* [Exercise aim] Nothing but the lines from the one containing "Image resolution: width=1231" through the last line of the records below should be copied, exactly and without pictures.

----- Given records -----

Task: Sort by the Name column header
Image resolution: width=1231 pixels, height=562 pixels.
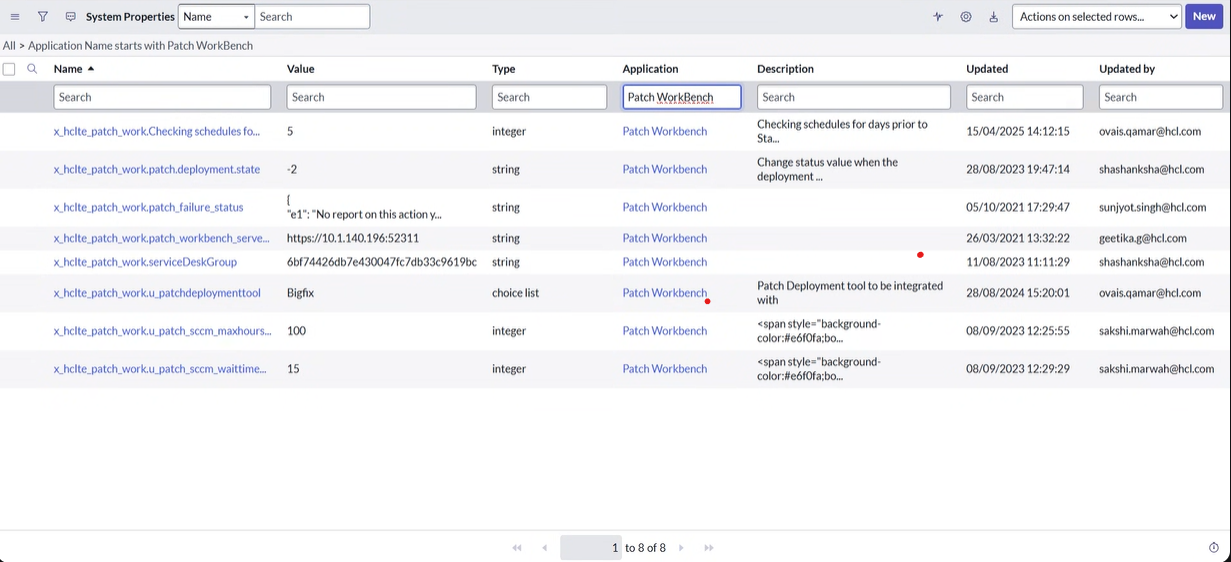Action: click(68, 69)
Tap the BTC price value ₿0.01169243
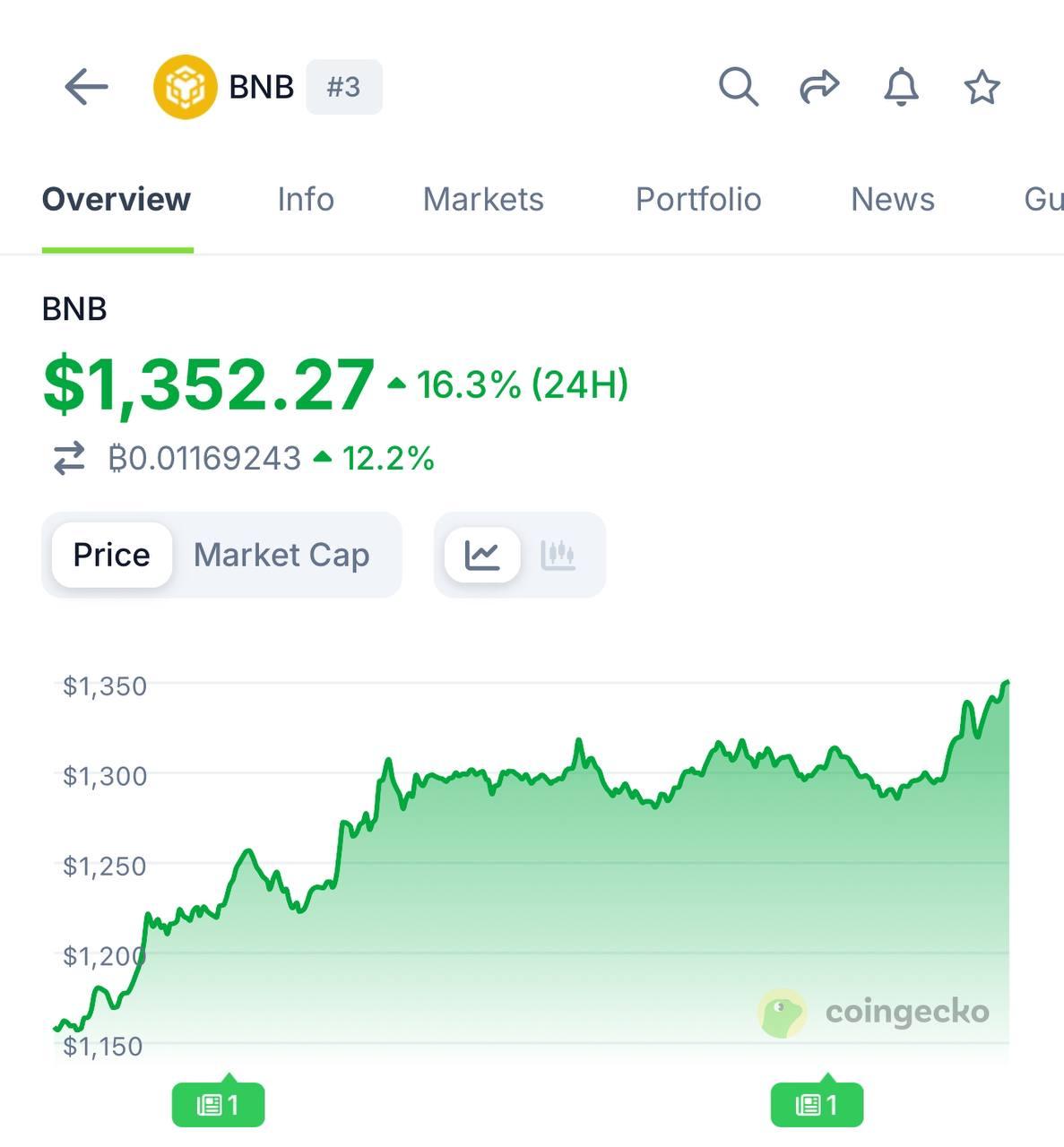The width and height of the screenshot is (1064, 1147). click(205, 459)
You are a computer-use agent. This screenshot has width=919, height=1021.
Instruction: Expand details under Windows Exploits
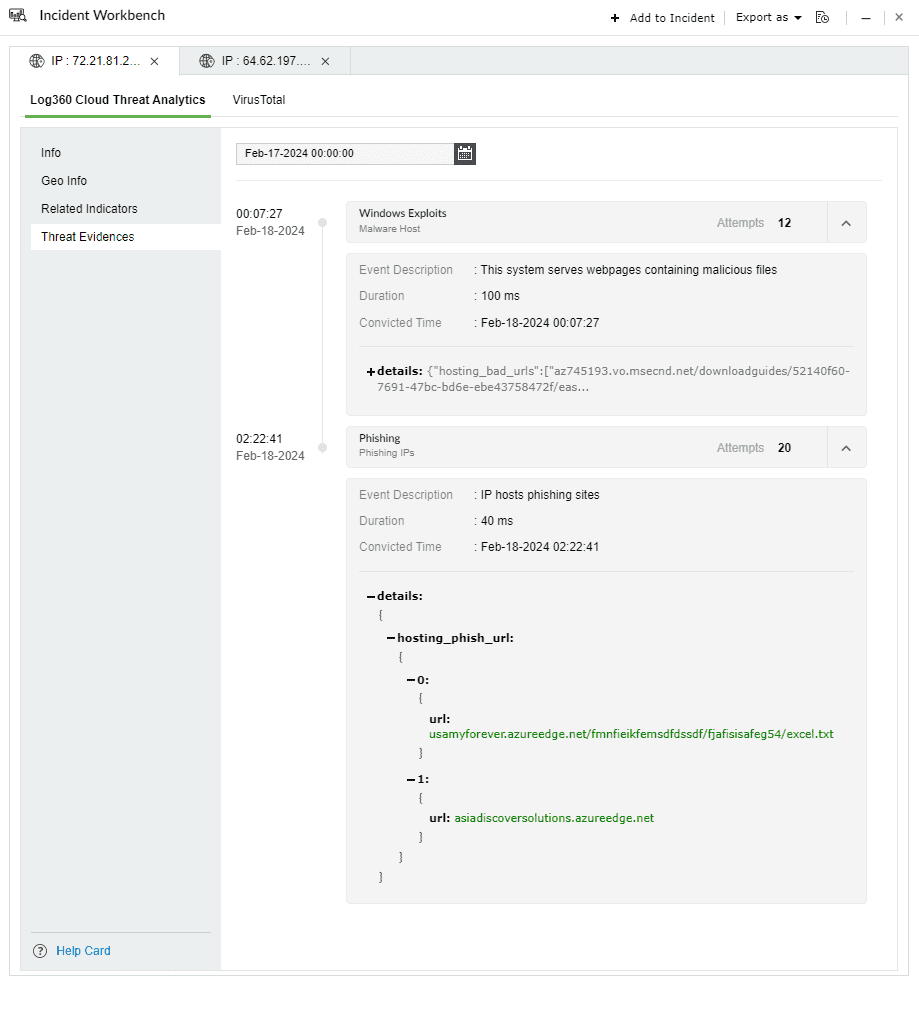[370, 371]
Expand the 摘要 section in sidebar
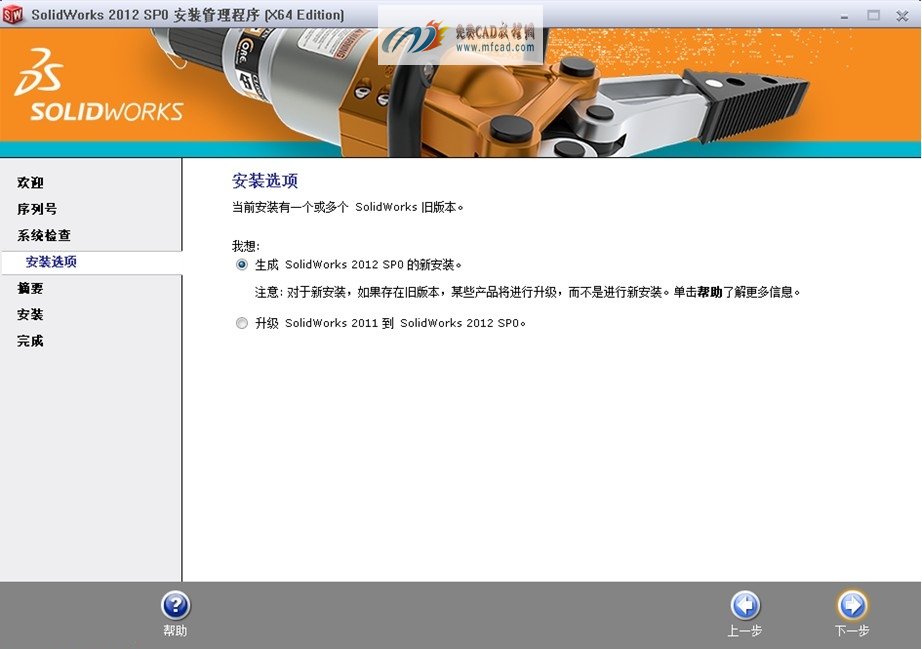Screen dimensions: 922x649 point(30,288)
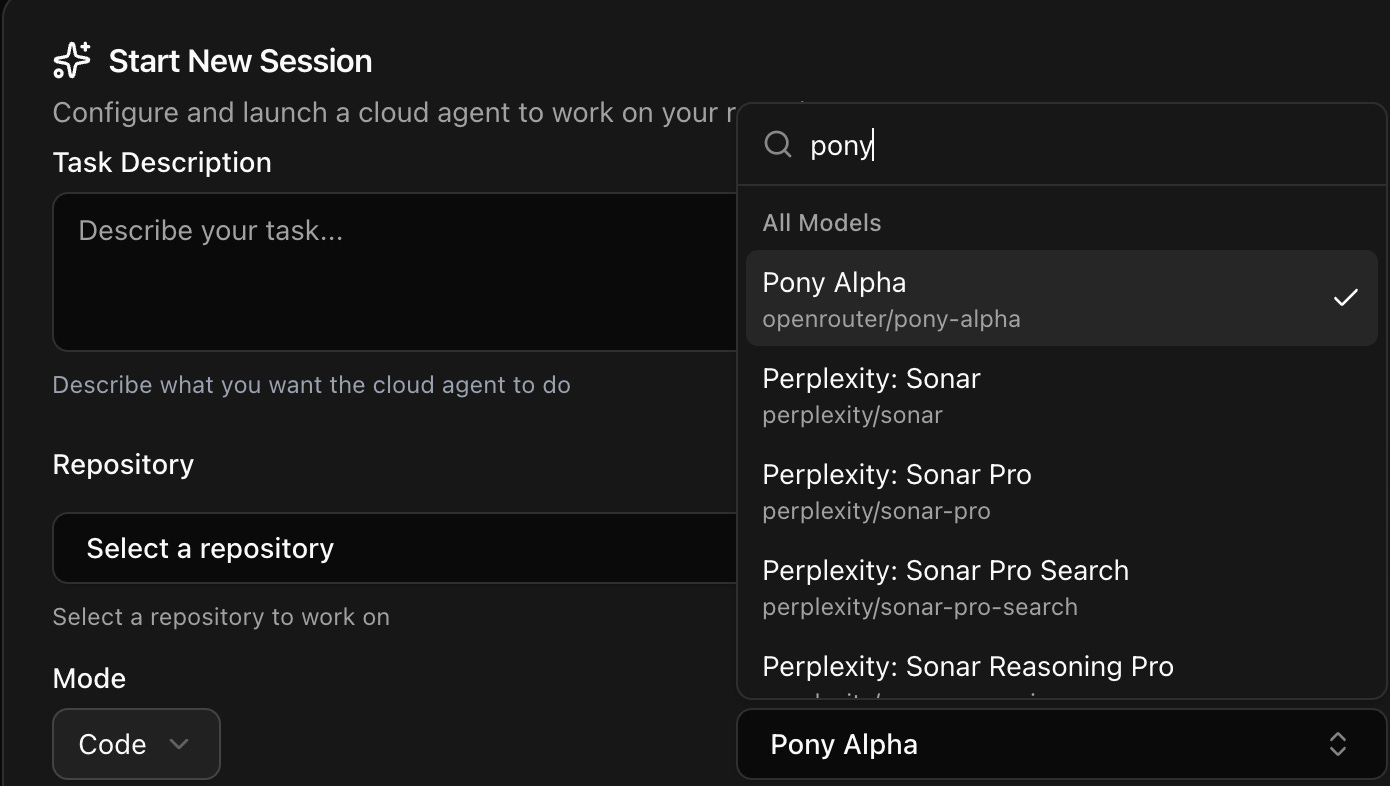Click the Mode label above Code

pyautogui.click(x=89, y=678)
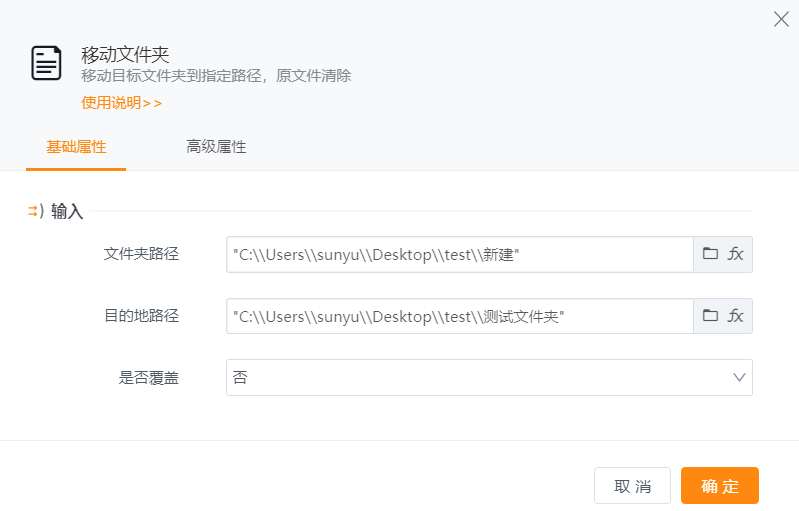Click the folder browse icon for 目的地路径
Screen dimensions: 799x511
[710, 316]
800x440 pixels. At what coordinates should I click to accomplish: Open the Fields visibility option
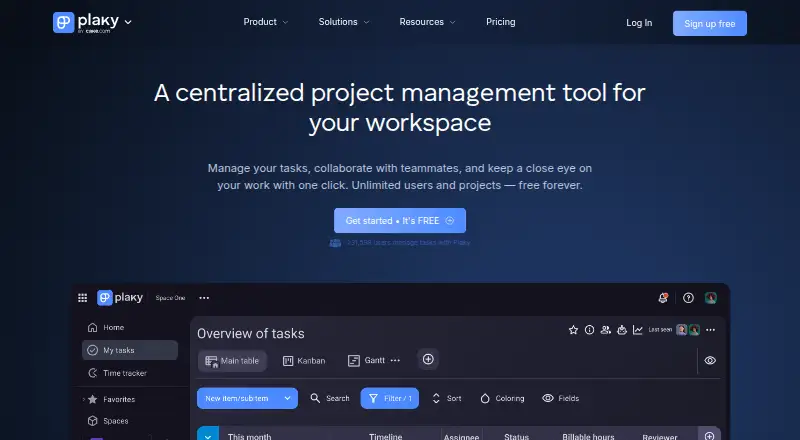point(561,398)
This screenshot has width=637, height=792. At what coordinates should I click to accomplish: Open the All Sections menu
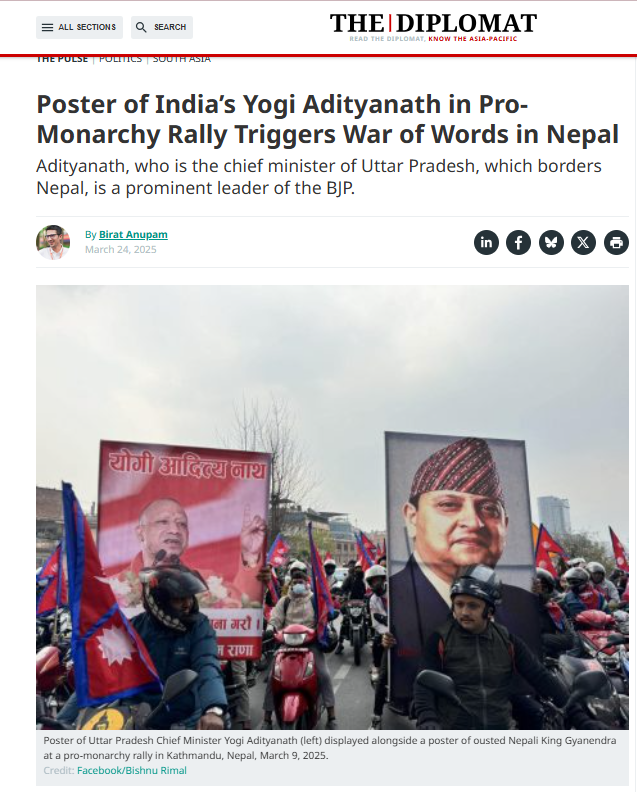(79, 27)
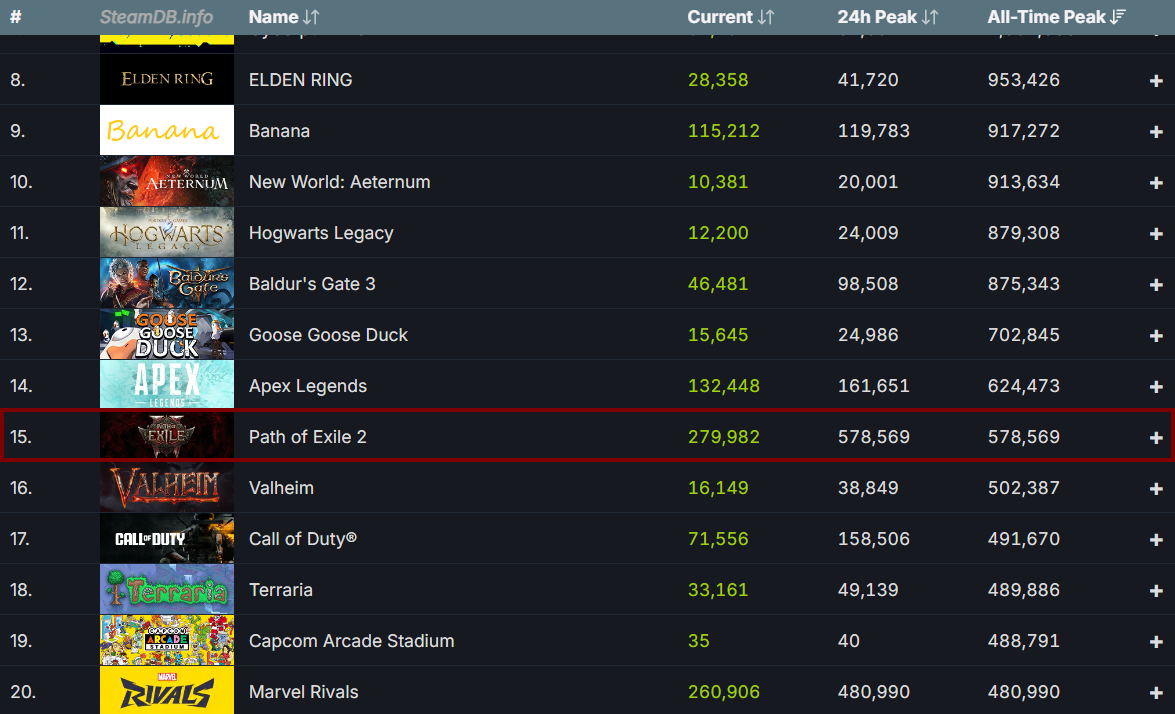Viewport: 1175px width, 714px height.
Task: Click the Marvel Rivals yellow thumbnail
Action: pyautogui.click(x=167, y=691)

-----

* [Task answer]
Image resolution: width=1231 pixels, height=562 pixels.
Action: click(68, 69)
Tap the BTC price value ₿0.01169243
The width and height of the screenshot is (1064, 1147). click(205, 459)
You are a computer-use agent. This screenshot has width=919, height=1021.
Instruction: Expand details under Windows Exploits
[370, 371]
Expand the 摘要 section in sidebar
Screen dimensions: 922x649 point(30,288)
Click the Mode label above Code

pyautogui.click(x=89, y=678)
Click the folder browse icon for 目的地路径
Screen dimensions: 799x511
[710, 316]
800x440 pixels. At what coordinates should I click to accomplish: Open the Fields visibility option
point(561,398)
This screenshot has width=637, height=792. At what coordinates should I click to accomplish: Open the All Sections menu
(79, 27)
Viewport: 1175px width, 714px height.
Task: Click the Marvel Rivals yellow thumbnail
Action: pyautogui.click(x=167, y=691)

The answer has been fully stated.